Anne Frank tree will be cut down

The chestnut tree that comforted Anne Frank while she hid from the Nazis during the Second World War will be cut down next week because it is too diseased to be saved.

The chestnut tree that comforted Anne Frank while she hid from the Nazis during the Second World War will be cut down next week because it is too diseased to be saved.

The 150-year-old tree has fungus and moths that have caused more than half its trunk to rot.

The tree is familiar to millions of readers of The Diary of Anne Frank, she made several references to it in the diary that she kept during the 25 months she remained indoors until the family was arrested in August 1944.

Anne Frank died of typhus in the Bergen-Belsen concentration camp in March 1945. She was 15.

“Nearly every morning I go to the attic to blow the stuffy air out of my lungs,” she wrote on Feb. 23, 1944.

“From my favourite spot on the floor I look up at the blue sky and the bare chestnut tree, on whose branches little raindrops shine, appearing like silver, and at the seagulls and other birds as they glide on the wind...
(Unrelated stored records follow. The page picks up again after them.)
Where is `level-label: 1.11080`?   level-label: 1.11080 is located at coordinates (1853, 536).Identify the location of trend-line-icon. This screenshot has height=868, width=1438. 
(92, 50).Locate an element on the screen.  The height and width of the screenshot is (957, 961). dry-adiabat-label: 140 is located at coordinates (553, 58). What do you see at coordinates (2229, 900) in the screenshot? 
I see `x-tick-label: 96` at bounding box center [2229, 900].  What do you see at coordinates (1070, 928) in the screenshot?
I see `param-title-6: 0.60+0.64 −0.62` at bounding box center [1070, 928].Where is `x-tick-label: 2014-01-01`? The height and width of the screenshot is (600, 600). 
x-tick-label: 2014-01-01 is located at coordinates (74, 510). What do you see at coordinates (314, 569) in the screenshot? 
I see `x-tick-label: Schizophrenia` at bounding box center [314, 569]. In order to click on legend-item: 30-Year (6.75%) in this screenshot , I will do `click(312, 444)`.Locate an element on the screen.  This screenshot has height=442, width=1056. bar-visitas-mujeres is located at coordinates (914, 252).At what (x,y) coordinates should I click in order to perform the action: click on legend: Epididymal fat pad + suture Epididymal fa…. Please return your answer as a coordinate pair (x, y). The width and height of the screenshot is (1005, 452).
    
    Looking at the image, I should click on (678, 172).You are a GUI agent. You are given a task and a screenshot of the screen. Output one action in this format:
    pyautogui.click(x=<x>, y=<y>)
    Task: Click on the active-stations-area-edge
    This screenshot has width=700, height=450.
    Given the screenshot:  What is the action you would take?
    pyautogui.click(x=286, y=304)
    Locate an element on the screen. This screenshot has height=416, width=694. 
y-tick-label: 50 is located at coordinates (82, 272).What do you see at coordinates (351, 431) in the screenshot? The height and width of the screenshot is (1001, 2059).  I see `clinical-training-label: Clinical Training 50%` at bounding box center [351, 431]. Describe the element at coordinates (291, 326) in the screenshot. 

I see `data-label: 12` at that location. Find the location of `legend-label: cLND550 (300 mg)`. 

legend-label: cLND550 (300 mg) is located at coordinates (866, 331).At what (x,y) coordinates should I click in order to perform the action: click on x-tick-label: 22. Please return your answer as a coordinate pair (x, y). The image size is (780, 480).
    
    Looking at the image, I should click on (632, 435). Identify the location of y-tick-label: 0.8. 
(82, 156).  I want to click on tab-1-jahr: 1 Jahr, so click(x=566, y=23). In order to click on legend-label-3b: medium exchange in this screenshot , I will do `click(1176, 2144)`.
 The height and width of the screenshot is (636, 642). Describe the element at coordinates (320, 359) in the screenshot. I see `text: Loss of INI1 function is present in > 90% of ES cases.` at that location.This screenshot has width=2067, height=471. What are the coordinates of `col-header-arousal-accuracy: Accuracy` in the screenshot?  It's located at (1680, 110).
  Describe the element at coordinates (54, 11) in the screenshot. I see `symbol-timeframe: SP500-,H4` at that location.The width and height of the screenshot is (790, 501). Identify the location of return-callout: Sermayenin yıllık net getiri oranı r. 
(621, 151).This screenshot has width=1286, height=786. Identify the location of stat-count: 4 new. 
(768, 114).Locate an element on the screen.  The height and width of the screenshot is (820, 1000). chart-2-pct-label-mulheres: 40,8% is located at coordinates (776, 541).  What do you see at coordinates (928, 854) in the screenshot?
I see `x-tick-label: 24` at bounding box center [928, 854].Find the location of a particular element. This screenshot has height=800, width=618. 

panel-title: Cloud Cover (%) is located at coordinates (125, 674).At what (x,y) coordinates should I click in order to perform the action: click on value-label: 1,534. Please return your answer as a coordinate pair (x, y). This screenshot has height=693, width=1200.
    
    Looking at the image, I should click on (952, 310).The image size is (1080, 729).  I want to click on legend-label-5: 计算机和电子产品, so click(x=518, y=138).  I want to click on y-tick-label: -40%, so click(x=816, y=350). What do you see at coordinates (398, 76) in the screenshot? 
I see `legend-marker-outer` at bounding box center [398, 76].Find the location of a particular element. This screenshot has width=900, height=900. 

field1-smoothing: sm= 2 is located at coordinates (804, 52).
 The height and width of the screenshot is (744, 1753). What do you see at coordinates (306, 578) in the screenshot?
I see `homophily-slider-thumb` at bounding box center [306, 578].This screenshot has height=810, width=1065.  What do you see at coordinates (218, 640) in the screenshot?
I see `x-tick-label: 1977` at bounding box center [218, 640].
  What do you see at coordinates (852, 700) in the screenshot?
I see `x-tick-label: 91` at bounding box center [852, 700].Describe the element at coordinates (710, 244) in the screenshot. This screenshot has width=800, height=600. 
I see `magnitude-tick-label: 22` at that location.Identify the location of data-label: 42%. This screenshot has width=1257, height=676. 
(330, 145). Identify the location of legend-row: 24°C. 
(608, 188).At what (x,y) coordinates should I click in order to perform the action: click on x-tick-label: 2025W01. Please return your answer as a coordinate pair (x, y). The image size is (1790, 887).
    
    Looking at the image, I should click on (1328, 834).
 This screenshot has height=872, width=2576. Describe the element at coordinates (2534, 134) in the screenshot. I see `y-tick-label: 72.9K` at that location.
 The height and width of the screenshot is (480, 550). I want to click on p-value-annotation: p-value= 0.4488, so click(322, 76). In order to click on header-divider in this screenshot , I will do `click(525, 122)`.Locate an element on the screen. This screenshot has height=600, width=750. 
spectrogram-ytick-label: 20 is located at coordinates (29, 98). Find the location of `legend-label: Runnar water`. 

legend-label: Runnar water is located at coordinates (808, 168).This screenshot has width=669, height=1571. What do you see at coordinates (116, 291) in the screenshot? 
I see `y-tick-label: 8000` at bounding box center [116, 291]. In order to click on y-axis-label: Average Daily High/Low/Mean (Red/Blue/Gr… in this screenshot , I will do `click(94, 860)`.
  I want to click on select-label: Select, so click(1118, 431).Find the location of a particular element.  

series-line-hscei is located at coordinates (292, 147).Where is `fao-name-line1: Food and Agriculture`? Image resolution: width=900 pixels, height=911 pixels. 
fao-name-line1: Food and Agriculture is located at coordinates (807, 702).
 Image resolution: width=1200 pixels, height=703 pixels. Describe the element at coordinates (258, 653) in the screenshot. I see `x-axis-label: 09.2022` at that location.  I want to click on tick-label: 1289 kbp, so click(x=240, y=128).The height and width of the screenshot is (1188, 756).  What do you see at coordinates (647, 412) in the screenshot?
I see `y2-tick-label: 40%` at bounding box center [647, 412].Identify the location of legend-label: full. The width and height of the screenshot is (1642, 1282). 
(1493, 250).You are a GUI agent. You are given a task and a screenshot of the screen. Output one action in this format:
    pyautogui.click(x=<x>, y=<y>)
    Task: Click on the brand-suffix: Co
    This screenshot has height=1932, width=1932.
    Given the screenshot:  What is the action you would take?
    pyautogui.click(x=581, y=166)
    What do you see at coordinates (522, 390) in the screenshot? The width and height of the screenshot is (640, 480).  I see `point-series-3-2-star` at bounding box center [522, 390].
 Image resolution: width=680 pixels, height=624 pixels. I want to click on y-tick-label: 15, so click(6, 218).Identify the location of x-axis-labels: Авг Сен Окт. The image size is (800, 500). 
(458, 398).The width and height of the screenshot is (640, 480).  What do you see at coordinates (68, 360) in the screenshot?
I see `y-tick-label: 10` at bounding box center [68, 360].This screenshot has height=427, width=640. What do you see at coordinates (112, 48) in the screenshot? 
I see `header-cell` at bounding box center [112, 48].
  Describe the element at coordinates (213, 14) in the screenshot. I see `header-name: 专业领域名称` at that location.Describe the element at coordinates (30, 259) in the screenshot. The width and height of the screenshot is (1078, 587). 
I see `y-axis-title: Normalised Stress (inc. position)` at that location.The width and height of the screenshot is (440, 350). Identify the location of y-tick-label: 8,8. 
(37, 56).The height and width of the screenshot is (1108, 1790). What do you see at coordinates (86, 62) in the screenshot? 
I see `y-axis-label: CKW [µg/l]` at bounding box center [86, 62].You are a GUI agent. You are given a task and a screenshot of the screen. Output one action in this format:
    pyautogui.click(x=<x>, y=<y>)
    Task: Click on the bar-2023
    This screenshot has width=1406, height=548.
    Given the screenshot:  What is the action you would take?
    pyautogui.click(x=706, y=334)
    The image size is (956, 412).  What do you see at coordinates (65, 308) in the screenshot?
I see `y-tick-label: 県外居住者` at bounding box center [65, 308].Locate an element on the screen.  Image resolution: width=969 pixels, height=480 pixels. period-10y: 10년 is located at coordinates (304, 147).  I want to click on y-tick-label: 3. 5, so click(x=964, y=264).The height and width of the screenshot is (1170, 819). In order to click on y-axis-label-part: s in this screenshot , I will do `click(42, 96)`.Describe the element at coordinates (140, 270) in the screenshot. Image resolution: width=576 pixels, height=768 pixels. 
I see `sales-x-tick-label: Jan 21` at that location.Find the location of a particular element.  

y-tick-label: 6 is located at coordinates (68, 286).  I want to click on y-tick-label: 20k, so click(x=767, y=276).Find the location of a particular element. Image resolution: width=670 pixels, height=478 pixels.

“As long as this exists, ... and I may live to see it, this sunshine, the cloudless skies – while this lasts I cannot be unhappy.”

In March, the city council granted a license to have the tree cut down. That prompted protests by the Netherlands’ Tree Institute and others who argued the tree had such an important historical value that extraordinary measures should be taken to preserve it.

It was granted a reprieve in October while the Utrecht-based Tree Institute investigated ways to save it, but the City of Amsterdam said today that those ideas were unworkable and it will be felled a week tomorrow.

“From the latest assessment, it appears that only 28 percent of the trunk is still healthy,” the statement said. “The risk of the trunk breaking – in which case the 27-ton tree will fall over – is now unacceptably high.”

“Given these results, which preclude the tree’s being cured, preventative cutting of the tree is the only remaining realistic option.”

The Anne Frank Museum, where the tiny apartment has been preserved, said grafts have already been taken and a sapling from the original chestnut will eventually replace it.